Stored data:
* * * *

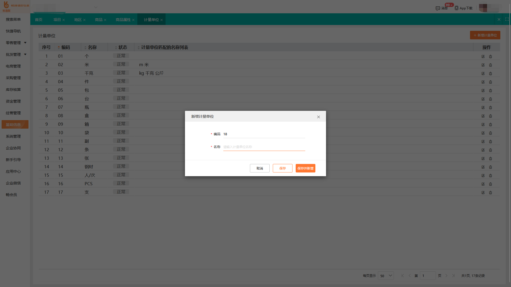The image size is (511, 287).
Task: Click the 消息 notification icon
Action: tap(443, 8)
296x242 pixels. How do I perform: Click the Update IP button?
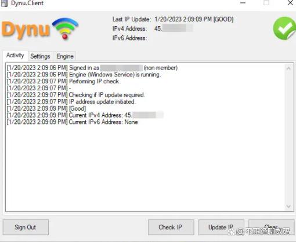click(x=221, y=227)
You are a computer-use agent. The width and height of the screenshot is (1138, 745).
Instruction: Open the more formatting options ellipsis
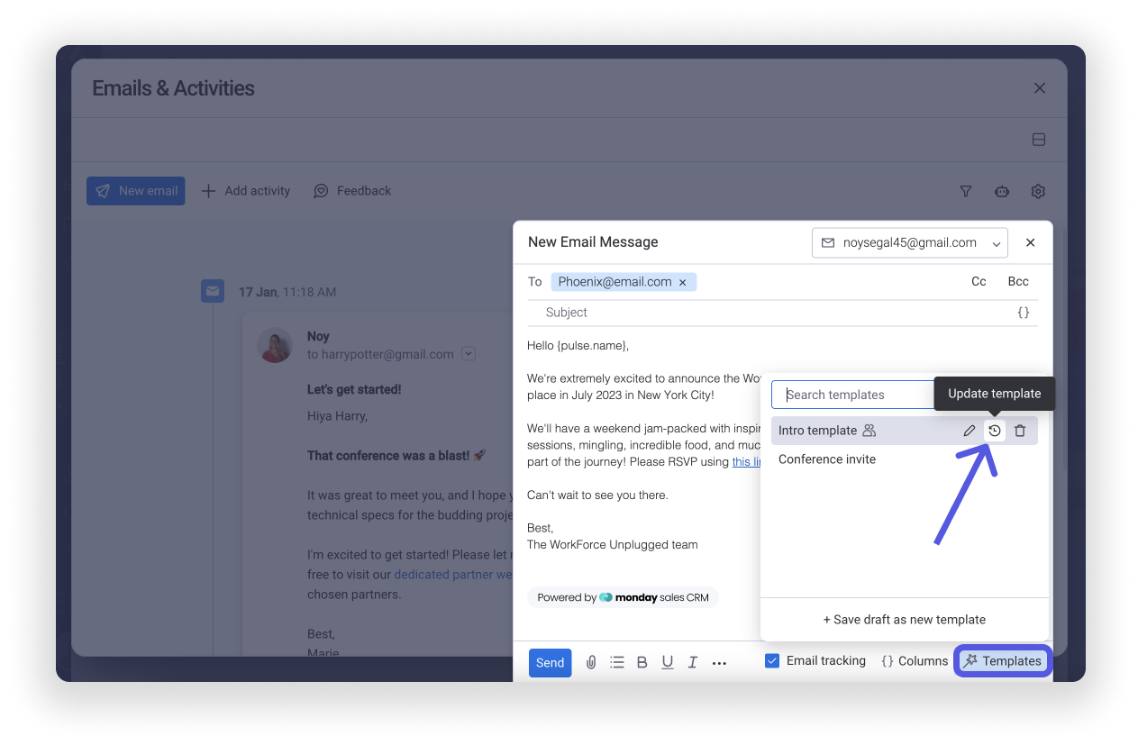tap(719, 661)
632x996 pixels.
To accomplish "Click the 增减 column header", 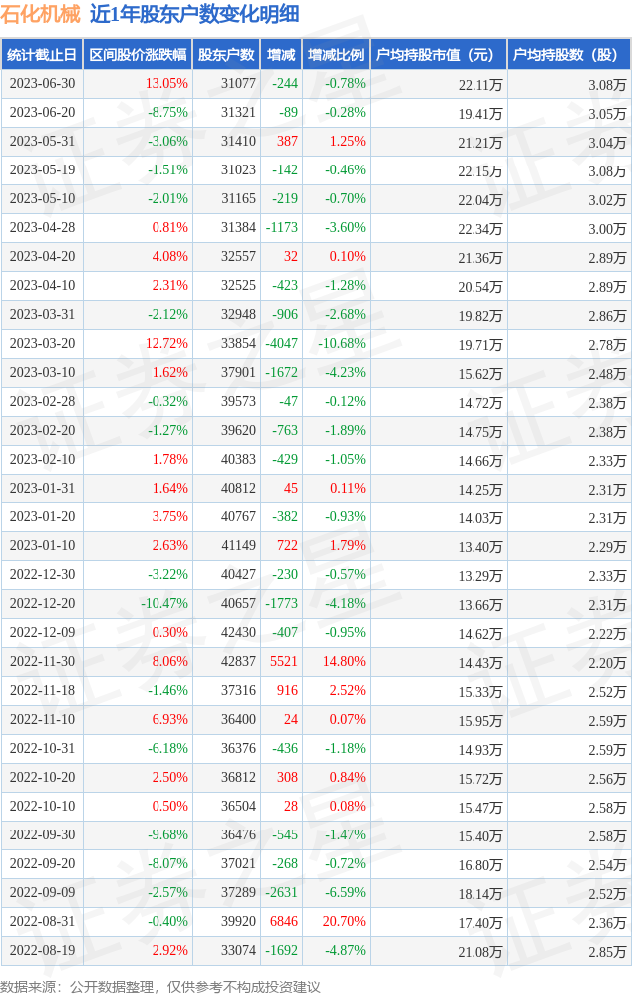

* * * *

_Task statement_.
Copy the rows above word for word, starting at the line that contains "296x242 pixels. How" and continuing through the last row. Leave out the pictures.

_Result_.
296x242 pixels. How do I perform: Click the Update IP button?
click(x=221, y=227)
You are a computer-use agent. The width and height of the screenshot is (1138, 745).
Instruction: Open the more formatting options ellipsis
tap(719, 661)
632x996 pixels.
To accomplish "Click the 增减 column header", 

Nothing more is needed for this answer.